_To do_
Your response should consist of every entry, unchanged.

Stored data entries

Content starts

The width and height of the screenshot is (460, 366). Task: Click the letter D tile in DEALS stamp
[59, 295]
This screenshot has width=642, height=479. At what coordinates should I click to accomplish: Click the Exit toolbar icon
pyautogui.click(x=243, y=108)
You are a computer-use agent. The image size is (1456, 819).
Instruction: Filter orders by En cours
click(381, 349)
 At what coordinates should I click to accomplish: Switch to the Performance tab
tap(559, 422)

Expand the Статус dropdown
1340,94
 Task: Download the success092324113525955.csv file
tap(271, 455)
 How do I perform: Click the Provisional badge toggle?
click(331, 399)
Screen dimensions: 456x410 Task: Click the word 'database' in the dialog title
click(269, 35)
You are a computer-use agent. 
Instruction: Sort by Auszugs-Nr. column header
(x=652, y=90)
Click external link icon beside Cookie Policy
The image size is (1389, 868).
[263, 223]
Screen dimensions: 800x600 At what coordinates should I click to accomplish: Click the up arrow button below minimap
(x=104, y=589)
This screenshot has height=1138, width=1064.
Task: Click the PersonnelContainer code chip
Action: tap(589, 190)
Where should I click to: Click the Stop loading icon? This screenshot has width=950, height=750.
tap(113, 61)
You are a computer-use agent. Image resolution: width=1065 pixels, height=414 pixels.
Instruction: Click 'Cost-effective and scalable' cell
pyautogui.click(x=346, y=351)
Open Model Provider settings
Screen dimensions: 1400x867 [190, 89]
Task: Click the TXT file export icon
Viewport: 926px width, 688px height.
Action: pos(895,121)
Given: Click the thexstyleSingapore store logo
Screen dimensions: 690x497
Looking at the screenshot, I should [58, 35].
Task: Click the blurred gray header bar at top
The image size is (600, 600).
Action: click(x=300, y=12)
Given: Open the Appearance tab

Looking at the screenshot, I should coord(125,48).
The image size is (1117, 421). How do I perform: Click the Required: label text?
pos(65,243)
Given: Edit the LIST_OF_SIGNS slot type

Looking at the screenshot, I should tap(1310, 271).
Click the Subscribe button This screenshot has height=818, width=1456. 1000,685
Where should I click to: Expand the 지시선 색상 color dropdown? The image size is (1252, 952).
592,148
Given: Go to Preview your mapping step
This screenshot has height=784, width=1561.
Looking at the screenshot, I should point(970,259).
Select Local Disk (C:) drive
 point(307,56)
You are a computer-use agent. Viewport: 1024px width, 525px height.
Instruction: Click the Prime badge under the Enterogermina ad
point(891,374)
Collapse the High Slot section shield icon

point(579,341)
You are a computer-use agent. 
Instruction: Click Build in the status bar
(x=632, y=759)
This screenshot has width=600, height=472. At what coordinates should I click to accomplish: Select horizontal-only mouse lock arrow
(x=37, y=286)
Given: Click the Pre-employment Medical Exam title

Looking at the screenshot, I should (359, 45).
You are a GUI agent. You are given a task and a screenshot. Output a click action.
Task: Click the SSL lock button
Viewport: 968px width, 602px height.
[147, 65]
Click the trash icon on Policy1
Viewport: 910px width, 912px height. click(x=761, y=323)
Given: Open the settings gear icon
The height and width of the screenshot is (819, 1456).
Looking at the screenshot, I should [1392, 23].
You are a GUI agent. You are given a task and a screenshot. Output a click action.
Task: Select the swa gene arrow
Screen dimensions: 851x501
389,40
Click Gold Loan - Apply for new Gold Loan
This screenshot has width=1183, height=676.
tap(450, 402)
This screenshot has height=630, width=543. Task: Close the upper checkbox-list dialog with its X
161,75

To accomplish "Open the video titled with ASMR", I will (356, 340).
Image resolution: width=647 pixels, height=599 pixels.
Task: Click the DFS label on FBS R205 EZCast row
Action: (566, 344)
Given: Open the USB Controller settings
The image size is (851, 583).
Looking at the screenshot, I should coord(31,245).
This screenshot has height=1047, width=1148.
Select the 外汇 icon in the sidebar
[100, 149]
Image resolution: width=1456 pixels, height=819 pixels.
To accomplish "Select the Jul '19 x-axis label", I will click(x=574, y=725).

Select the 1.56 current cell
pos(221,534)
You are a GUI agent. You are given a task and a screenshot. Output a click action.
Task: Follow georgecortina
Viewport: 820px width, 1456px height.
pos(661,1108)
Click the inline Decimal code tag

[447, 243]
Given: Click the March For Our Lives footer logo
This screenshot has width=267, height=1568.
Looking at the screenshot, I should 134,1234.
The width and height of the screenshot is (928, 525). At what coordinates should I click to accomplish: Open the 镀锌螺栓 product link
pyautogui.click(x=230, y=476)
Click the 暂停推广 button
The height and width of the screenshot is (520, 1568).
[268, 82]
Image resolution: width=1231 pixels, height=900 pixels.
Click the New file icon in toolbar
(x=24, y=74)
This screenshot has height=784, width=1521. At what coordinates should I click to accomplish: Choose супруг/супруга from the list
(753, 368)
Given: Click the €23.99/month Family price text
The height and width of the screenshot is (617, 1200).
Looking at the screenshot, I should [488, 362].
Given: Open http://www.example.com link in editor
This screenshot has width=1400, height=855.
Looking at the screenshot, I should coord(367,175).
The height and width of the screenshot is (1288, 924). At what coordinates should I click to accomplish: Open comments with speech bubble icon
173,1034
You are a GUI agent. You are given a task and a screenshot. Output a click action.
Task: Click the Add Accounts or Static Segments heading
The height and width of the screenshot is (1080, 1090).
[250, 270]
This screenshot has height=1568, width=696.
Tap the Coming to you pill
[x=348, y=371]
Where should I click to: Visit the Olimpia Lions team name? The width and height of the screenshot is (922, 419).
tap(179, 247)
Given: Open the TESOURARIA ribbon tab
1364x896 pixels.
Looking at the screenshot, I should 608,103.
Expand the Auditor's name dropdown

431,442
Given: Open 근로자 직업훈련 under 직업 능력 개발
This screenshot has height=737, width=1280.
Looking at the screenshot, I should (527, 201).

Content ends

_Finished task_
The width and height of the screenshot is (460, 366). Task: Click the letter D tile in DEALS stamp
[59, 295]
This screenshot has width=642, height=479. At what coordinates should I click to accomplish: Click the Exit toolbar icon
pyautogui.click(x=243, y=108)
You are a computer-use agent. The image size is (1456, 819).
Instruction: Filter orders by En cours
click(381, 349)
 At what coordinates should I click to accomplish: Switch to the Performance tab
tap(559, 422)

Expand the Статус dropdown
1340,94
 Task: Download the success092324113525955.csv file
tap(271, 455)
 How do I perform: Click the Provisional badge toggle?
click(331, 399)
Screen dimensions: 456x410 Task: Click the word 'database' in the dialog title
click(269, 35)
You are a computer-use agent. 
Instruction: Sort by Auszugs-Nr. column header
(x=652, y=90)
Click external link icon beside Cookie Policy
The image size is (1389, 868).
[263, 223]
Screen dimensions: 800x600 At what coordinates should I click to accomplish: Click the up arrow button below minimap
(x=104, y=589)
This screenshot has height=1138, width=1064.
Task: Click the PersonnelContainer code chip
Action: tap(589, 190)
Where should I click to: Click the Stop loading icon? This screenshot has width=950, height=750.
tap(113, 61)
You are a computer-use agent. Image resolution: width=1065 pixels, height=414 pixels.
Instruction: Click 'Cost-effective and scalable' cell
pyautogui.click(x=346, y=351)
Open Model Provider settings
Screen dimensions: 1400x867 [190, 89]
Task: Click the TXT file export icon
Viewport: 926px width, 688px height.
Action: pos(895,121)
Given: Click the thexstyleSingapore store logo
Screen dimensions: 690x497
Looking at the screenshot, I should [58, 35].
Task: Click the blurred gray header bar at top
The image size is (600, 600).
Action: click(x=300, y=12)
Given: Open the Appearance tab

Looking at the screenshot, I should coord(125,48).
The image size is (1117, 421). How do I perform: Click the Required: label text?
pos(65,243)
Given: Edit the LIST_OF_SIGNS slot type

Looking at the screenshot, I should tap(1310, 271).
Click the Subscribe button This screenshot has height=818, width=1456. 1000,685
Where should I click to: Expand the 지시선 색상 color dropdown? The image size is (1252, 952).
592,148
Given: Go to Preview your mapping step
This screenshot has height=784, width=1561.
Looking at the screenshot, I should point(970,259).
Select Local Disk (C:) drive
 point(307,56)
You are a computer-use agent. Viewport: 1024px width, 525px height.
Instruction: Click the Prime badge under the Enterogermina ad
point(891,374)
Collapse the High Slot section shield icon

point(579,341)
You are a computer-use agent. 
Instruction: Click Build in the status bar
(x=632, y=759)
This screenshot has width=600, height=472. At what coordinates should I click to accomplish: Select horizontal-only mouse lock arrow
(x=37, y=286)
Given: Click the Pre-employment Medical Exam title

Looking at the screenshot, I should (359, 45).
You are a GUI agent. You are given a task and a screenshot. Output a click action.
Task: Click the SSL lock button
Viewport: 968px width, 602px height.
[147, 65]
Click the trash icon on Policy1
Viewport: 910px width, 912px height. click(x=761, y=323)
Given: Open the settings gear icon
The height and width of the screenshot is (819, 1456).
Looking at the screenshot, I should [1392, 23].
You are a GUI agent. You are given a task and a screenshot. Output a click action.
Task: Select the swa gene arrow
Screen dimensions: 851x501
389,40
Click Gold Loan - Apply for new Gold Loan
This screenshot has width=1183, height=676.
tap(450, 402)
This screenshot has height=630, width=543. Task: Close the upper checkbox-list dialog with its X
161,75

To accomplish "Open the video titled with ASMR", I will (356, 340).
Image resolution: width=647 pixels, height=599 pixels.
Task: Click the DFS label on FBS R205 EZCast row
Action: (566, 344)
Given: Open the USB Controller settings
The image size is (851, 583).
Looking at the screenshot, I should coord(31,245).
This screenshot has height=1047, width=1148.
Select the 外汇 icon in the sidebar
[100, 149]
Image resolution: width=1456 pixels, height=819 pixels.
To accomplish "Select the Jul '19 x-axis label", I will click(x=574, y=725).

Select the 1.56 current cell
pos(221,534)
You are a GUI agent. You are given a task and a screenshot. Output a click action.
Task: Follow georgecortina
Viewport: 820px width, 1456px height.
pos(661,1108)
Click the inline Decimal code tag

[447, 243]
Given: Click the March For Our Lives footer logo
This screenshot has width=267, height=1568.
Looking at the screenshot, I should 134,1234.
The width and height of the screenshot is (928, 525). At what coordinates should I click to accomplish: Open the 镀锌螺栓 product link
pyautogui.click(x=230, y=476)
Click the 暂停推广 button
The height and width of the screenshot is (520, 1568).
[268, 82]
Image resolution: width=1231 pixels, height=900 pixels.
Click the New file icon in toolbar
(x=24, y=74)
This screenshot has height=784, width=1521. At what coordinates should I click to accomplish: Choose супруг/супруга from the list
(753, 368)
Given: Click the €23.99/month Family price text
The height and width of the screenshot is (617, 1200).
Looking at the screenshot, I should [488, 362].
Given: Open http://www.example.com link in editor
This screenshot has width=1400, height=855.
Looking at the screenshot, I should coord(367,175).
The height and width of the screenshot is (1288, 924). At what coordinates should I click to accomplish: Open comments with speech bubble icon
173,1034
You are a GUI agent. You are given a task and a screenshot. Output a click action.
Task: Click the Add Accounts or Static Segments heading
The height and width of the screenshot is (1080, 1090).
[250, 270]
This screenshot has height=1568, width=696.
Tap the Coming to you pill
[x=348, y=371]
Where should I click to: Visit the Olimpia Lions team name? The width and height of the screenshot is (922, 419).
tap(179, 247)
Given: Open the TESOURARIA ribbon tab
1364x896 pixels.
Looking at the screenshot, I should 608,103.
Expand the Auditor's name dropdown

431,442
Given: Open 근로자 직업훈련 under 직업 능력 개발
This screenshot has height=737, width=1280.
Looking at the screenshot, I should (527, 201).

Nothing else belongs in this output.